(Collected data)
========================================
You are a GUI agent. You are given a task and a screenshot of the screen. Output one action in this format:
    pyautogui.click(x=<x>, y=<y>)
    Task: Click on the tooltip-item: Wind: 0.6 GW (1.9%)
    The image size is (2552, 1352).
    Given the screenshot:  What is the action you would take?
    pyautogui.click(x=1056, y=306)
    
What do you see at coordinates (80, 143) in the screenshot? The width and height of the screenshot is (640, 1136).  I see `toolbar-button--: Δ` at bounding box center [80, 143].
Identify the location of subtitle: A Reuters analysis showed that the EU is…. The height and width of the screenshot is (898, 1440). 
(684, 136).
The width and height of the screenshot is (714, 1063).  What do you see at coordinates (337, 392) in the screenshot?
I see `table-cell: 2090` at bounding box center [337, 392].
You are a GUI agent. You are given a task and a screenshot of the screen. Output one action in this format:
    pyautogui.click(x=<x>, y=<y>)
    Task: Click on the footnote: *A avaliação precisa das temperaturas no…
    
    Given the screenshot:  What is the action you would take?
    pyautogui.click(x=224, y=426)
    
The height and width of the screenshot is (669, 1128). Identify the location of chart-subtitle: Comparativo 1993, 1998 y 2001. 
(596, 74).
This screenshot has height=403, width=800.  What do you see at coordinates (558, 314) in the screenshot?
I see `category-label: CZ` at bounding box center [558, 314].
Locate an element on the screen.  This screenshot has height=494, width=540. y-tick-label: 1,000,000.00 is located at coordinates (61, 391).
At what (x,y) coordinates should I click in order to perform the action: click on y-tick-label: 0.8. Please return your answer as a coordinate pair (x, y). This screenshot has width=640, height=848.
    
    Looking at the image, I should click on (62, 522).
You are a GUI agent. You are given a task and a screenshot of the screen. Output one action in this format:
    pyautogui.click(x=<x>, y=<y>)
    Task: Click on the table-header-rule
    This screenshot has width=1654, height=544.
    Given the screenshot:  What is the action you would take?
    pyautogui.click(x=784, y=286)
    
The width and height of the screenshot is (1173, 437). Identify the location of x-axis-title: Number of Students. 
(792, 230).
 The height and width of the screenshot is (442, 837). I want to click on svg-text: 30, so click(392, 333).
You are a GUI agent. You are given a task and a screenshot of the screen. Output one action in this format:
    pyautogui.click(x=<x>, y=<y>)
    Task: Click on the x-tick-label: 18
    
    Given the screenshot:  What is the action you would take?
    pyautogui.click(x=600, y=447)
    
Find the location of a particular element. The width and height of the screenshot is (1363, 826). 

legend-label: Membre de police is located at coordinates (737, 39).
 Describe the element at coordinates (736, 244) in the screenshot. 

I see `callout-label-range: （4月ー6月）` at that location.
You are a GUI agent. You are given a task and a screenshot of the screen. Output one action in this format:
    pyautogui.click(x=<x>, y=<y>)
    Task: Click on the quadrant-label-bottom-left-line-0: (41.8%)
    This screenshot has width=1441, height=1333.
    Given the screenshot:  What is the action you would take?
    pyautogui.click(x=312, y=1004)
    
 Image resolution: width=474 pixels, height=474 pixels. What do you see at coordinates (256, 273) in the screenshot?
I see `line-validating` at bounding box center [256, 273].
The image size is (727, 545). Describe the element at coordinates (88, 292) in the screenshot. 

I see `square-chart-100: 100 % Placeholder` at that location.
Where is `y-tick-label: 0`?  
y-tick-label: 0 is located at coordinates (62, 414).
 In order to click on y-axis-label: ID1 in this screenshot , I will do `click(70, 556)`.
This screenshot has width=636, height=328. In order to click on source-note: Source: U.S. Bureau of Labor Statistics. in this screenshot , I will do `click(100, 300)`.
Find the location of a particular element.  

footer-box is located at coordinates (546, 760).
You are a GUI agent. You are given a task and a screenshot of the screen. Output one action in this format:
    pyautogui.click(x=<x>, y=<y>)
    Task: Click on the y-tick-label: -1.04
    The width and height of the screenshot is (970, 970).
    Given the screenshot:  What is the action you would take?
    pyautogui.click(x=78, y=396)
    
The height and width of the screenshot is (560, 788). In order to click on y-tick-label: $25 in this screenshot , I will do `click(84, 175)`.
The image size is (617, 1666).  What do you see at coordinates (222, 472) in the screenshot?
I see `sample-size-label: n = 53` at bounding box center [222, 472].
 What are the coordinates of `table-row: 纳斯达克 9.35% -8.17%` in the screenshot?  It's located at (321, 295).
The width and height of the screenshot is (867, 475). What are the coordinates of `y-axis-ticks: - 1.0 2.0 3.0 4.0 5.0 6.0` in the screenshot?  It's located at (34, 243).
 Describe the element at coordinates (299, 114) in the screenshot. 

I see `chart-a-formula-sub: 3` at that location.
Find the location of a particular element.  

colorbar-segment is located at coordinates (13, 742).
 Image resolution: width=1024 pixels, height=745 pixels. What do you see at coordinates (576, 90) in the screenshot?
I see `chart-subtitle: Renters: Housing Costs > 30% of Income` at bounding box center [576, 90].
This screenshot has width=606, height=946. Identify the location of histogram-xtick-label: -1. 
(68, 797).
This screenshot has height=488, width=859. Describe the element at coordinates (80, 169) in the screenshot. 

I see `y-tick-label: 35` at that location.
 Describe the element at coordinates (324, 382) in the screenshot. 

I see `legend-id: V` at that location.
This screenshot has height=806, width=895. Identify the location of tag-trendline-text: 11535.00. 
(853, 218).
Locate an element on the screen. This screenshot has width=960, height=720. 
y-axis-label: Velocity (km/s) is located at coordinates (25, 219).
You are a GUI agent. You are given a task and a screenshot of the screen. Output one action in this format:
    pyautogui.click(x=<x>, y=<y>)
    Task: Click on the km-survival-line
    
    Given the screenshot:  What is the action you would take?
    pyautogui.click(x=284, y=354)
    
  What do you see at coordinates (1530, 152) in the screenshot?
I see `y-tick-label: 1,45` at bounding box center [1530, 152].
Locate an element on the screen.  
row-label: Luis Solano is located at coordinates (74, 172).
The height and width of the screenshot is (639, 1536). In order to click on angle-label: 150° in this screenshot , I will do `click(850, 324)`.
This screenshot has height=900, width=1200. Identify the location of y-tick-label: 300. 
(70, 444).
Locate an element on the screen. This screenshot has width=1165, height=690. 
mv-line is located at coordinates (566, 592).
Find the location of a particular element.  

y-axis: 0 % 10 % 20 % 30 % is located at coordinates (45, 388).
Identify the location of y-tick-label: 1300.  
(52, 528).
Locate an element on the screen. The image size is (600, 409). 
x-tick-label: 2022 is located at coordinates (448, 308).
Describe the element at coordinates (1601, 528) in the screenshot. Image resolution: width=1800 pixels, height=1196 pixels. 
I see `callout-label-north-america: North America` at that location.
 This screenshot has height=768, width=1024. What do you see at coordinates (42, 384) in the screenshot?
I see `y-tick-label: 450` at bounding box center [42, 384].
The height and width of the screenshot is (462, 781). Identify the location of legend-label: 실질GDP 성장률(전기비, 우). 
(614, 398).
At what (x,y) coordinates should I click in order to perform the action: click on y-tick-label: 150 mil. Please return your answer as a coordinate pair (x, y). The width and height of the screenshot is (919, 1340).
========================================
TASK PROMPT:
Recast all the items above as a JSON list of strings, with one string per line and blank lines omitted.

ANSWER SECTION:
[
  "You are a GUI agent. You are given a task and a screenshot of the screen. Output one action in this format:",
  "    pyautogui.click(x=<x>, y=<y>)",
  "    Task: Click on the tooltip-item: Wind: 0.6 GW (1.9%)",
  "    The image size is (2552, 1352).",
  "    Given the screenshot:  What is the action you would take?",
  "    pyautogui.click(x=1056, y=306)",
  "What do you see at coordinates (80, 143) in the screenshot? The width and height of the screenshot is (640, 1136).  I see `toolbar-button--: Δ` at bounding box center [80, 143].",
  "Identify the location of subtitle: A Reuters analysis showed that the EU is…. The height and width of the screenshot is (898, 1440). ",
  "(684, 136).",
  "The width and height of the screenshot is (714, 1063).  What do you see at coordinates (337, 392) in the screenshot?",
  "I see `table-cell: 2090` at bounding box center [337, 392].",
  "You are a GUI agent. You are given a task and a screenshot of the screen. Output one action in this format:",
  "    pyautogui.click(x=<x>, y=<y>)",
  "    Task: Click on the footnote: *A avaliação precisa das temperaturas no…",
  "    Given the screenshot:  What is the action you would take?",
  "    pyautogui.click(x=224, y=426)",
  "The height and width of the screenshot is (669, 1128). Identify the location of chart-subtitle: Comparativo 1993, 1998 y 2001. ",
  "(596, 74).",
  "This screenshot has height=403, width=800.  What do you see at coordinates (558, 314) in the screenshot?",
  "I see `category-label: CZ` at bounding box center [558, 314].",
  "Locate an element on the screen.  This screenshot has height=494, width=540. y-tick-label: 1,000,000.00 is located at coordinates (61, 391).",
  "At what (x,y) coordinates should I click in order to perform the action: click on y-tick-label: 0.8. Please return your answer as a coordinate pair (x, y). This screenshot has width=640, height=848.",
  "    Looking at the image, I should click on (62, 522).",
  "You are a GUI agent. You are given a task and a screenshot of the screen. Output one action in this format:",
  "    pyautogui.click(x=<x>, y=<y>)",
  "    Task: Click on the table-header-rule",
  "    This screenshot has width=1654, height=544.",
  "    Given the screenshot:  What is the action you would take?",
  "    pyautogui.click(x=784, y=286)",
  "The width and height of the screenshot is (1173, 437). Identify the location of x-axis-title: Number of Students. ",
  "(792, 230).",
  " The height and width of the screenshot is (442, 837). I want to click on svg-text: 30, so click(392, 333).",
  "You are a GUI agent. You are given a task and a screenshot of the screen. Output one action in this format:",
  "    pyautogui.click(x=<x>, y=<y>)",
  "    Task: Click on the x-tick-label: 18",
  "    Given the screenshot:  What is the action you would take?",
  "    pyautogui.click(x=600, y=447)",
  "Find the location of a particular element. The width and height of the screenshot is (1363, 826). ",
  "legend-label: Membre de police is located at coordinates (737, 39).",
  " Describe the element at coordinates (736, 244) in the screenshot. ",
  "I see `callout-label-range: （4月ー6月）` at that location.",
  "You are a GUI agent. You are given a task and a screenshot of the screen. Output one action in this format:",
  "    pyautogui.click(x=<x>, y=<y>)",
  "    Task: Click on the quadrant-label-bottom-left-line-0: (41.8%)",
  "    This screenshot has width=1441, height=1333.",
  "    Given the screenshot:  What is the action you would take?",
  "    pyautogui.click(x=312, y=1004)",
  " Image resolution: width=474 pixels, height=474 pixels. What do you see at coordinates (256, 273) in the screenshot?",
  "I see `line-validating` at bounding box center [256, 273].",
  "The image size is (727, 545). Describe the element at coordinates (88, 292) in the screenshot. ",
  "I see `square-chart-100: 100 % Placeholder` at that location.",
  "Where is `y-tick-label: 0`?  ",
  "y-tick-label: 0 is located at coordinates (62, 414).",
  " In order to click on y-axis-label: ID1 in this screenshot , I will do `click(70, 556)`.",
  "This screenshot has width=636, height=328. In order to click on source-note: Source: U.S. Bureau of Labor Statistics. in this screenshot , I will do `click(100, 300)`.",
  "Find the location of a particular element.  ",
  "footer-box is located at coordinates (546, 760).",
  "You are a GUI agent. You are given a task and a screenshot of the screen. Output one action in this format:",
  "    pyautogui.click(x=<x>, y=<y>)",
  "    Task: Click on the y-tick-label: -1.04",
  "    The width and height of the screenshot is (970, 970).",
  "    Given the screenshot:  What is the action you would take?",
  "    pyautogui.click(x=78, y=396)",
  "The height and width of the screenshot is (560, 788). In order to click on y-tick-label: $25 in this screenshot , I will do `click(84, 175)`.",
  "The image size is (617, 1666).  What do you see at coordinates (222, 472) in the screenshot?",
  "I see `sample-size-label: n = 53` at bounding box center [222, 472].",
  " What are the coordinates of `table-row: 纳斯达克 9.35% -8.17%` in the screenshot?  It's located at (321, 295).",
  "The width and height of the screenshot is (867, 475). What are the coordinates of `y-axis-ticks: - 1.0 2.0 3.0 4.0 5.0 6.0` in the screenshot?  It's located at (34, 243).",
  " Describe the element at coordinates (299, 114) in the screenshot. ",
  "I see `chart-a-formula-sub: 3` at that location.",
  "Find the location of a particular element.  ",
  "colorbar-segment is located at coordinates (13, 742).",
  " Image resolution: width=1024 pixels, height=745 pixels. What do you see at coordinates (576, 90) in the screenshot?",
  "I see `chart-subtitle: Renters: Housing Costs > 30% of Income` at bounding box center [576, 90].",
  "This screenshot has width=606, height=946. Identify the location of histogram-xtick-label: -1. ",
  "(68, 797).",
  "This screenshot has height=488, width=859. Describe the element at coordinates (80, 169) in the screenshot. ",
  "I see `y-tick-label: 35` at that location.",
  " Describe the element at coordinates (324, 382) in the screenshot. ",
  "I see `legend-id: V` at that location.",
  "This screenshot has height=806, width=895. Identify the location of tag-trendline-text: 11535.00. ",
  "(853, 218).",
  "Locate an element on the screen. This screenshot has width=960, height=720. ",
  "y-axis-label: Velocity (km/s) is located at coordinates (25, 219).",
  "You are a GUI agent. You are given a task and a screenshot of the screen. Output one action in this format:",
  "    pyautogui.click(x=<x>, y=<y>)",
  "    Task: Click on the km-survival-line",
  "    Given the screenshot:  What is the action you would take?",
  "    pyautogui.click(x=284, y=354)",
  "  What do you see at coordinates (1530, 152) in the screenshot?",
  "I see `y-tick-label: 1,45` at bounding box center [1530, 152].",
  "Locate an element on the screen.  ",
  "row-label: Luis Solano is located at coordinates (74, 172).",
  "The height and width of the screenshot is (639, 1536). In order to click on angle-label: 150° in this screenshot , I will do `click(850, 324)`.",
  "This screenshot has height=900, width=1200. Identify the location of y-tick-label: 300. ",
  "(70, 444).",
  "Locate an element on the screen. This screenshot has width=1165, height=690. ",
  "mv-line is located at coordinates (566, 592).",
  "Find the location of a particular element.  ",
  "y-axis: 0 % 10 % 20 % 30 % is located at coordinates (45, 388).",
  "Identify the location of y-tick-label: 1300.  ",
  "(52, 528).",
  "Locate an element on the screen. The image size is (600, 409). ",
  "x-tick-label: 2022 is located at coordinates (448, 308).",
  "Describe the element at coordinates (1601, 528) in the screenshot. Image resolution: width=1800 pixels, height=1196 pixels. ",
  "I see `callout-label-north-america: North America` at that location.",
  " This screenshot has height=768, width=1024. What do you see at coordinates (42, 384) in the screenshot?",
  "I see `y-tick-label: 450` at bounding box center [42, 384].",
  "The height and width of the screenshot is (462, 781). Identify the location of legend-label: 실질GDP 성장률(전기비, 우). ",
  "(614, 398).",
  "At what (x,y) coordinates should I click in order to perform the action: click on y-tick-label: 150 mil. Please return your answer as a coordinate pair (x, y). The width and height of the screenshot is (919, 1340)."
]